CryptoCurrency    1012
investing         1004
Name: subreddit, dtype: int64

In [8]:
# concat title and selftext columns
combined_df["all_text"] = combined_df["title"] + combined_df["selftext"]

# Lemmatization vs Stemming (PorterStemmer and WordNetLemmatizer)

### Lemmatizer and Stemming Result Comparison

In [23]:
lemmatizer = WordNetLemmatizer()
p_stemmer = PorterStemmer()
snow_stem = SnowballStemmer(language='english')

def lemstem(row):

    # Lemmatizing, Porter Stemming and Snowball Stemming
    row['lemma_text'] = [lemmatizer.lemmatize(tok) for tok in row['all_text']]
    row['porter_text'] = [p_stemmer.stem(tok) for tok in row['all_text']]
    row['snow_text'] = [snow_stem.stem(tok) for tok in row['all_text']] 
    
    return row

lem_df = combined_df.apply(lemstem, axis=1)

In [24]:
# comparison loop
for original, lemma, porter, snow in zip(
    lem_df['all_text'][0],
    lem_df['lemma_text'][0], 
    lem_df['porter_text'][0], 
    lem_df['snow_text'][0]):
    if (original != lemma) | ((lemma != porter) | (lemma != snow) | (porter != snow)):
        print(original, lemma, porter, snow)

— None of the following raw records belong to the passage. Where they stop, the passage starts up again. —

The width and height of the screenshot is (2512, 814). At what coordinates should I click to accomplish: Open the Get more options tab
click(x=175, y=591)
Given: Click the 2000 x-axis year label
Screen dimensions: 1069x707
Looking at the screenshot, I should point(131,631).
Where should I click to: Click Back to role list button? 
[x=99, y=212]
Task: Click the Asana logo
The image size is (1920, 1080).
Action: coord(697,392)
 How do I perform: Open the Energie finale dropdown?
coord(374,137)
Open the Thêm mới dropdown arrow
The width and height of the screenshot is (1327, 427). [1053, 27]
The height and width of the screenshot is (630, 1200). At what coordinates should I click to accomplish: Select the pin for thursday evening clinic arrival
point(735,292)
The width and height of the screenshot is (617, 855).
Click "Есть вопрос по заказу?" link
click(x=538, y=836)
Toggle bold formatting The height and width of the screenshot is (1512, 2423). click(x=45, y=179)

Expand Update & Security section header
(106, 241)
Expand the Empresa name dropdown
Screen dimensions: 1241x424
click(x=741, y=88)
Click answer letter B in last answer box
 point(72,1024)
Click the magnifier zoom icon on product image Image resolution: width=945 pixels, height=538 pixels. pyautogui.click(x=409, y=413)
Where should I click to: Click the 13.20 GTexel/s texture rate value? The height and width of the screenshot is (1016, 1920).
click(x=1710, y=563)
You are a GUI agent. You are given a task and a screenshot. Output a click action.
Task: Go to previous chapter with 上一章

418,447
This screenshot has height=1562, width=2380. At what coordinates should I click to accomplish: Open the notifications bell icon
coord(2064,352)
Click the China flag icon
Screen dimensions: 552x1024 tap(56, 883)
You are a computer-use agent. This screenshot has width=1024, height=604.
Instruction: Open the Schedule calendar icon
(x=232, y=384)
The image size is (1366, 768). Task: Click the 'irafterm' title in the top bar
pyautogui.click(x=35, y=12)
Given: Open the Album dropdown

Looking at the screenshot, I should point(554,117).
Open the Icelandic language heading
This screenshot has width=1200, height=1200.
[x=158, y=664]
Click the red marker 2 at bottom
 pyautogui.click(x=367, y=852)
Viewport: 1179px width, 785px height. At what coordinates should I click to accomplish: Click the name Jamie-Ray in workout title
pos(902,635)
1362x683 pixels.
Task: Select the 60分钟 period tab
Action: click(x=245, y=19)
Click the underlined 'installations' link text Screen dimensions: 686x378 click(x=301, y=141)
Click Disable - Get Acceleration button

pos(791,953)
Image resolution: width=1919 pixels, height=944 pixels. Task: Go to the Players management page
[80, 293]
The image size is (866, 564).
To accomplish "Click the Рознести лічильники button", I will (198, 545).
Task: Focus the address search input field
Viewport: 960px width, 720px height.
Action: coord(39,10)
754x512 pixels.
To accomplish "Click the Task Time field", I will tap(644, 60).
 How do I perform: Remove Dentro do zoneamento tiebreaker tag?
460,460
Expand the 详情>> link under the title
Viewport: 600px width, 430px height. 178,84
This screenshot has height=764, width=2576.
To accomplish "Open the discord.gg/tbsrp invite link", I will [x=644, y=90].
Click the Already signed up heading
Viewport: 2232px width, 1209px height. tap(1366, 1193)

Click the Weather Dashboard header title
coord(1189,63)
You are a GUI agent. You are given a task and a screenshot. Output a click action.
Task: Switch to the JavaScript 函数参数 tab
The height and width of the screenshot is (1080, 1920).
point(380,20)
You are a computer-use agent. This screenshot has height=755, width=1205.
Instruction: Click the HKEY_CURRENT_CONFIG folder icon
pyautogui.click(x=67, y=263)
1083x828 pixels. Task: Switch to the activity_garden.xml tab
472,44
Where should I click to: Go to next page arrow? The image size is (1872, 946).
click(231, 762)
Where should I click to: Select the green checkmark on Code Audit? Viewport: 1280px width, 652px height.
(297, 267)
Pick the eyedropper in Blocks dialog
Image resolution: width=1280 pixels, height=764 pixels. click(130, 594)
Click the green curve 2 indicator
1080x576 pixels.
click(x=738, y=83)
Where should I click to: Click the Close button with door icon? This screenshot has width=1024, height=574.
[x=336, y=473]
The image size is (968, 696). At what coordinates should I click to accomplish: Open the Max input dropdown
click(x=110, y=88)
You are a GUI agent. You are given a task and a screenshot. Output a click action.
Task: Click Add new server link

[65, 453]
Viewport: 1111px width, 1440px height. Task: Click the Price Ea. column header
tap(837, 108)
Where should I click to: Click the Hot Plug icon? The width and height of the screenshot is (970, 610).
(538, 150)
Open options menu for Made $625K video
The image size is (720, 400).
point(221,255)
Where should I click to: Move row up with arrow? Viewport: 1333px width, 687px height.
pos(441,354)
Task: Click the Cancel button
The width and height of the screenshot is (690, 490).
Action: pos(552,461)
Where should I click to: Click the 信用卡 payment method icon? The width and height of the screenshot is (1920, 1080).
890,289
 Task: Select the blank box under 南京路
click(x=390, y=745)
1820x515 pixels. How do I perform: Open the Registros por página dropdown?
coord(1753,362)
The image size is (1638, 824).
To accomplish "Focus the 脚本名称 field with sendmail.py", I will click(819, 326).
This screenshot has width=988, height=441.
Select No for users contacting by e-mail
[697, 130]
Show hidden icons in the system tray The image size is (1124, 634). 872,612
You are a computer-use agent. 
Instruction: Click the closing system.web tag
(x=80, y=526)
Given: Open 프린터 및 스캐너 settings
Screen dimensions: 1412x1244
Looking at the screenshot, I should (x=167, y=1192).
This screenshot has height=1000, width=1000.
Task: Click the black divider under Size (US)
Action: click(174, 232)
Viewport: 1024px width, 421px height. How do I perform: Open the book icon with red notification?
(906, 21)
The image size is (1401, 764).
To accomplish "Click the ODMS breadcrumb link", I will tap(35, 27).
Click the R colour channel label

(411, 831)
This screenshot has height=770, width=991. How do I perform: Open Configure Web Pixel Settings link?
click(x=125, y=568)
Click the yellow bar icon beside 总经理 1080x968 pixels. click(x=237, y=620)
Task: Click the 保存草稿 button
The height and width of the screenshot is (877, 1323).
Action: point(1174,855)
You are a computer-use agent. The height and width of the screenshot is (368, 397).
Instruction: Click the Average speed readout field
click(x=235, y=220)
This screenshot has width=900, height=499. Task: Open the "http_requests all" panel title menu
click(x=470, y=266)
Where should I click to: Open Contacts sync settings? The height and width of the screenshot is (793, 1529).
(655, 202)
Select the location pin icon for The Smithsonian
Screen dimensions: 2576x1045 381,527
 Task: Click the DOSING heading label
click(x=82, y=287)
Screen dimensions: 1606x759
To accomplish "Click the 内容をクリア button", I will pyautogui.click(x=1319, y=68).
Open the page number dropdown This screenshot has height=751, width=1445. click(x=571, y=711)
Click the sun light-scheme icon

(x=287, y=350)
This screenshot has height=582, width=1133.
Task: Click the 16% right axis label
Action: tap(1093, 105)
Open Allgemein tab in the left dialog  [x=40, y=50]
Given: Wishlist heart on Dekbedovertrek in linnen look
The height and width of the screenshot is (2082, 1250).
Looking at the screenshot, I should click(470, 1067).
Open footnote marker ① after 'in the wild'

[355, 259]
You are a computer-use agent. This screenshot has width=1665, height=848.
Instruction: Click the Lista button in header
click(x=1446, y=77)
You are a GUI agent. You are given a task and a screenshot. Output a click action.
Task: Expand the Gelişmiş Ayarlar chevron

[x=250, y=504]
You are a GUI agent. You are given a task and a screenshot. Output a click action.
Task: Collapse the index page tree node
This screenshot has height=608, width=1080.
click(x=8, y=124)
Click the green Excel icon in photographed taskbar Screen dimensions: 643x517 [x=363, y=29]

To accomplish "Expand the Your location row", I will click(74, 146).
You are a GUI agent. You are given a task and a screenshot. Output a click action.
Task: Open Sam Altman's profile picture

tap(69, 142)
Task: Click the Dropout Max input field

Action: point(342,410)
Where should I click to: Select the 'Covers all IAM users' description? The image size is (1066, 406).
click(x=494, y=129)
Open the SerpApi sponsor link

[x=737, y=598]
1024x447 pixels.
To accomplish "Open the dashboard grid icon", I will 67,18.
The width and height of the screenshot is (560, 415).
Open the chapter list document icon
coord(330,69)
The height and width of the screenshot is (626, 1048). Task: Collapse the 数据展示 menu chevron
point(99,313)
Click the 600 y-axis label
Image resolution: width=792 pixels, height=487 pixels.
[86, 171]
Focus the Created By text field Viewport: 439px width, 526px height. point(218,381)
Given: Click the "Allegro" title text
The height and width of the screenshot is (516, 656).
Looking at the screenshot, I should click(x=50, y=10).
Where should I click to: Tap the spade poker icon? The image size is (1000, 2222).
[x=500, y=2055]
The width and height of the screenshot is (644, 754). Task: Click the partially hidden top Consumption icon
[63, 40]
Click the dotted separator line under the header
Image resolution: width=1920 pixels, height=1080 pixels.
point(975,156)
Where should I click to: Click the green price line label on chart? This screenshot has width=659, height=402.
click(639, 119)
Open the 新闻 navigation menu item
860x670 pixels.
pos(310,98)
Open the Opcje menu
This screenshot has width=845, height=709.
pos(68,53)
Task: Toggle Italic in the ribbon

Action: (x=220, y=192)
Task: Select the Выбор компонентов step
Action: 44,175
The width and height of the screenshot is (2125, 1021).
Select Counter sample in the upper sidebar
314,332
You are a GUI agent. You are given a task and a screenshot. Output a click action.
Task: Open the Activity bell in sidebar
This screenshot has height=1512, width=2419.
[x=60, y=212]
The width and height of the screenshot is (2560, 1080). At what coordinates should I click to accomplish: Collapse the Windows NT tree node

binance binance binanc binanc
assume assume assum assum
title title titl titl
says say say say
couple couple coupl coupl
weeks week week week
especially especially especi especi
since since sinc sinc
started started start start
aggressive aggressive aggress aggress
marketing marketing market market
large large larg larg
volume volume volum volum
overall overall overal overal
presence presence presenc presenc
noticed noticed notic notic
different different differ differ
statistics statistic statist statist
different different differ differ
analysis analysis analysi analysi
websites website websit websit
difference difference differ differ
easy easy easi easi
statistical statistical statist statist
especially especially especi especi
accuracy accuracy accuraci accuraci
noticed noticed notic notic
difference difference differ differ
happening happening happen happen
sites site site site
remembered remembered rememb rememb
binance binance binanc binanc
purchased purchased purchas purchas
d

While not 100% accurate, using Lemmatization (resulting in the second word of each row) to normalise words seem to return the best outcome.